══ EXTRACTED MATERIAL ══

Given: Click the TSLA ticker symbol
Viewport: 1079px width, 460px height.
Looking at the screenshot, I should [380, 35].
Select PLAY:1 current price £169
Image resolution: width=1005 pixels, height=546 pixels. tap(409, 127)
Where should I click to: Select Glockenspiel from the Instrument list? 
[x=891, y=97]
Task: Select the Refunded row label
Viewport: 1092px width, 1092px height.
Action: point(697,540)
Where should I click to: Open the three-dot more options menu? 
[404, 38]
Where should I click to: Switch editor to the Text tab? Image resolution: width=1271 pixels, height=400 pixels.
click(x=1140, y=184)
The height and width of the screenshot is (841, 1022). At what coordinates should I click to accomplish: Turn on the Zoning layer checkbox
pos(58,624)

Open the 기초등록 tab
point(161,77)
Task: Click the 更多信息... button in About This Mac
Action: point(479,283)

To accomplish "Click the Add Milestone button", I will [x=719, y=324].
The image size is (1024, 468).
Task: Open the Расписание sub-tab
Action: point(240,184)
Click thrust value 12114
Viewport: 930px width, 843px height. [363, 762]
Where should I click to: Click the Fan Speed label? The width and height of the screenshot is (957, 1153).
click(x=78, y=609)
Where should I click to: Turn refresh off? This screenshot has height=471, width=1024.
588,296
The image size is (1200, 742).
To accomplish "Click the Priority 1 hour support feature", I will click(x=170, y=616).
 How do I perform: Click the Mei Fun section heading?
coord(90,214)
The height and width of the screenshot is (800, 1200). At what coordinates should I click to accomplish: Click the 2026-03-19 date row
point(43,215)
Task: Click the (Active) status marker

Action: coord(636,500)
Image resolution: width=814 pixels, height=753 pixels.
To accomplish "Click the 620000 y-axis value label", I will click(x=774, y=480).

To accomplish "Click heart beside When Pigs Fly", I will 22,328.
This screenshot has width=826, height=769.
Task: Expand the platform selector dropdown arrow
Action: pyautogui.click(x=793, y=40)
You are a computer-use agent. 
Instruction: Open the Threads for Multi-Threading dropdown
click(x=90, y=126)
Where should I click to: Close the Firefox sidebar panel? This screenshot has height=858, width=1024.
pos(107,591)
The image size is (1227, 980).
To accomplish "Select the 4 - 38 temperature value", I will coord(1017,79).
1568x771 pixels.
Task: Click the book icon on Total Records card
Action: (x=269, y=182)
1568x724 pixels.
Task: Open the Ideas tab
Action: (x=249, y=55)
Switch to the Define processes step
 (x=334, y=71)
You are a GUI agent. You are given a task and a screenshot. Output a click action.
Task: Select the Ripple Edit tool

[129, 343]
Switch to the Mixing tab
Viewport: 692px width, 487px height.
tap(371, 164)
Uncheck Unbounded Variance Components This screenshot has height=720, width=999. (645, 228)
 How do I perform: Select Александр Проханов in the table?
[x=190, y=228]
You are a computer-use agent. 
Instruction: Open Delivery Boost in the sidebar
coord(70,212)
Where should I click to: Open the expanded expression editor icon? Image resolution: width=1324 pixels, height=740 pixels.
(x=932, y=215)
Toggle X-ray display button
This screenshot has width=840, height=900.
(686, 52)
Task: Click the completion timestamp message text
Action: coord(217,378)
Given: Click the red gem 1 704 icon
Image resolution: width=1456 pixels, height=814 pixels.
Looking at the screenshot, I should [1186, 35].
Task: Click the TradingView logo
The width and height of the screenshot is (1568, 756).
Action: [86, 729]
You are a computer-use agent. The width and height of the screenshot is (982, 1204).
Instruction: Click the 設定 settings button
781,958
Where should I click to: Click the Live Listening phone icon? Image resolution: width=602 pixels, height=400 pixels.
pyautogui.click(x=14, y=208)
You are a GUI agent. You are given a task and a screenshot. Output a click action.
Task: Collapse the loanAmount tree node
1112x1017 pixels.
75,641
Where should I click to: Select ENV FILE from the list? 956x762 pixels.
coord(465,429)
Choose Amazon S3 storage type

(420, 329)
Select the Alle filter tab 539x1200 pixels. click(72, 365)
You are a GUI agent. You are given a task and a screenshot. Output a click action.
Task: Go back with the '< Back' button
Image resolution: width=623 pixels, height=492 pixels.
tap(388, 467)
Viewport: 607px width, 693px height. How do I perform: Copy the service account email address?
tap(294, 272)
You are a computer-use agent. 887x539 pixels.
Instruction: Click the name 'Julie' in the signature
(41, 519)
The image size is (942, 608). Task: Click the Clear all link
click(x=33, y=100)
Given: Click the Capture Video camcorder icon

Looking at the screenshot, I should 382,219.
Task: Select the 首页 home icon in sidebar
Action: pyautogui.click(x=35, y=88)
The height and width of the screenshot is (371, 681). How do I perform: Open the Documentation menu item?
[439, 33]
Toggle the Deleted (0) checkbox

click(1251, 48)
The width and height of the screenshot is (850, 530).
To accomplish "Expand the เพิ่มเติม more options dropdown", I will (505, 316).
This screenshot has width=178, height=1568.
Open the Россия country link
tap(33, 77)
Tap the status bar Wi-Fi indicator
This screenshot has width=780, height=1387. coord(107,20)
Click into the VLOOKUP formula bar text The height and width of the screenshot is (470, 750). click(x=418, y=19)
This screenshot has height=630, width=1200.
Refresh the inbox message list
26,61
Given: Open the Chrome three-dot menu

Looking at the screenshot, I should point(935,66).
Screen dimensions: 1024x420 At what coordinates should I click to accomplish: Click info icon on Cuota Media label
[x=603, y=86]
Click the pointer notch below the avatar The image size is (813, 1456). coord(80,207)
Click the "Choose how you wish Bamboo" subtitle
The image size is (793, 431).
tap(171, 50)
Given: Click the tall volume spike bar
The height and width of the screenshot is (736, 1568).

═══

WORK TASK | Write out the data again in full. Match it exactly.

SOLUTION |
Given: Click the TSLA ticker symbol
Viewport: 1079px width, 460px height.
Looking at the screenshot, I should [380, 35].
Select PLAY:1 current price £169
Image resolution: width=1005 pixels, height=546 pixels. tap(409, 127)
Where should I click to: Select Glockenspiel from the Instrument list? 
[x=891, y=97]
Task: Select the Refunded row label
Viewport: 1092px width, 1092px height.
Action: point(697,540)
Where should I click to: Open the three-dot more options menu? 
[404, 38]
Where should I click to: Switch editor to the Text tab? Image resolution: width=1271 pixels, height=400 pixels.
click(x=1140, y=184)
The height and width of the screenshot is (841, 1022). At what coordinates should I click to accomplish: Turn on the Zoning layer checkbox
pos(58,624)

Open the 기초등록 tab
point(161,77)
Task: Click the 更多信息... button in About This Mac
Action: point(479,283)

To accomplish "Click the Add Milestone button", I will [x=719, y=324].
The image size is (1024, 468).
Task: Open the Расписание sub-tab
Action: point(240,184)
Click thrust value 12114
Viewport: 930px width, 843px height. [363, 762]
Where should I click to: Click the Fan Speed label? The width and height of the screenshot is (957, 1153).
click(x=78, y=609)
Where should I click to: Turn refresh off? This screenshot has height=471, width=1024.
588,296
The image size is (1200, 742).
To accomplish "Click the Priority 1 hour support feature", I will click(x=170, y=616).
 How do I perform: Click the Mei Fun section heading?
coord(90,214)
The height and width of the screenshot is (800, 1200). At what coordinates should I click to accomplish: Click the 2026-03-19 date row
point(43,215)
Task: Click the (Active) status marker

Action: coord(636,500)
Image resolution: width=814 pixels, height=753 pixels.
To accomplish "Click the 620000 y-axis value label", I will click(x=774, y=480).

To accomplish "Click heart beside When Pigs Fly", I will 22,328.
This screenshot has width=826, height=769.
Task: Expand the platform selector dropdown arrow
Action: pyautogui.click(x=793, y=40)
You are a computer-use agent. 
Instruction: Open the Threads for Multi-Threading dropdown
click(x=90, y=126)
Where should I click to: Close the Firefox sidebar panel? This screenshot has height=858, width=1024.
pos(107,591)
The image size is (1227, 980).
To accomplish "Select the 4 - 38 temperature value", I will coord(1017,79).
1568x771 pixels.
Task: Click the book icon on Total Records card
Action: (x=269, y=182)
1568x724 pixels.
Task: Open the Ideas tab
Action: (x=249, y=55)
Switch to the Define processes step
 (x=334, y=71)
You are a GUI agent. You are given a task and a screenshot. Output a click action.
Task: Select the Ripple Edit tool

[129, 343]
Switch to the Mixing tab
Viewport: 692px width, 487px height.
tap(371, 164)
Uncheck Unbounded Variance Components This screenshot has height=720, width=999. (645, 228)
 How do I perform: Select Александр Проханов in the table?
[x=190, y=228]
You are a computer-use agent. 
Instruction: Open Delivery Boost in the sidebar
coord(70,212)
Where should I click to: Open the expanded expression editor icon? Image resolution: width=1324 pixels, height=740 pixels.
(x=932, y=215)
Toggle X-ray display button
This screenshot has width=840, height=900.
(686, 52)
Task: Click the completion timestamp message text
Action: coord(217,378)
Given: Click the red gem 1 704 icon
Image resolution: width=1456 pixels, height=814 pixels.
Looking at the screenshot, I should [1186, 35].
Task: Click the TradingView logo
The width and height of the screenshot is (1568, 756).
Action: [86, 729]
You are a computer-use agent. The width and height of the screenshot is (982, 1204).
Instruction: Click the 設定 settings button
781,958
Where should I click to: Click the Live Listening phone icon? Image resolution: width=602 pixels, height=400 pixels.
pyautogui.click(x=14, y=208)
You are a GUI agent. You are given a task and a screenshot. Output a click action.
Task: Collapse the loanAmount tree node
1112x1017 pixels.
75,641
Where should I click to: Select ENV FILE from the list? 956x762 pixels.
coord(465,429)
Choose Amazon S3 storage type

(420, 329)
Select the Alle filter tab 539x1200 pixels. click(72, 365)
You are a GUI agent. You are given a task and a screenshot. Output a click action.
Task: Go back with the '< Back' button
Image resolution: width=623 pixels, height=492 pixels.
tap(388, 467)
Viewport: 607px width, 693px height. How do I perform: Copy the service account email address?
tap(294, 272)
You are a computer-use agent. 887x539 pixels.
Instruction: Click the name 'Julie' in the signature
(41, 519)
The image size is (942, 608). Task: Click the Clear all link
click(x=33, y=100)
Given: Click the Capture Video camcorder icon

Looking at the screenshot, I should 382,219.
Task: Select the 首页 home icon in sidebar
Action: pyautogui.click(x=35, y=88)
The height and width of the screenshot is (371, 681). How do I perform: Open the Documentation menu item?
[439, 33]
Toggle the Deleted (0) checkbox

click(1251, 48)
The width and height of the screenshot is (850, 530).
To accomplish "Expand the เพิ่มเติม more options dropdown", I will (505, 316).
This screenshot has width=178, height=1568.
Open the Россия country link
tap(33, 77)
Tap the status bar Wi-Fi indicator
This screenshot has width=780, height=1387. coord(107,20)
Click into the VLOOKUP formula bar text The height and width of the screenshot is (470, 750). click(x=418, y=19)
This screenshot has height=630, width=1200.
Refresh the inbox message list
26,61
Given: Open the Chrome three-dot menu

Looking at the screenshot, I should point(935,66).
Screen dimensions: 1024x420 At what coordinates should I click to accomplish: Click info icon on Cuota Media label
[x=603, y=86]
Click the pointer notch below the avatar The image size is (813, 1456). coord(80,207)
Click the "Choose how you wish Bamboo" subtitle
The image size is (793, 431).
tap(171, 50)
Given: Click the tall volume spike bar
The height and width of the screenshot is (736, 1568).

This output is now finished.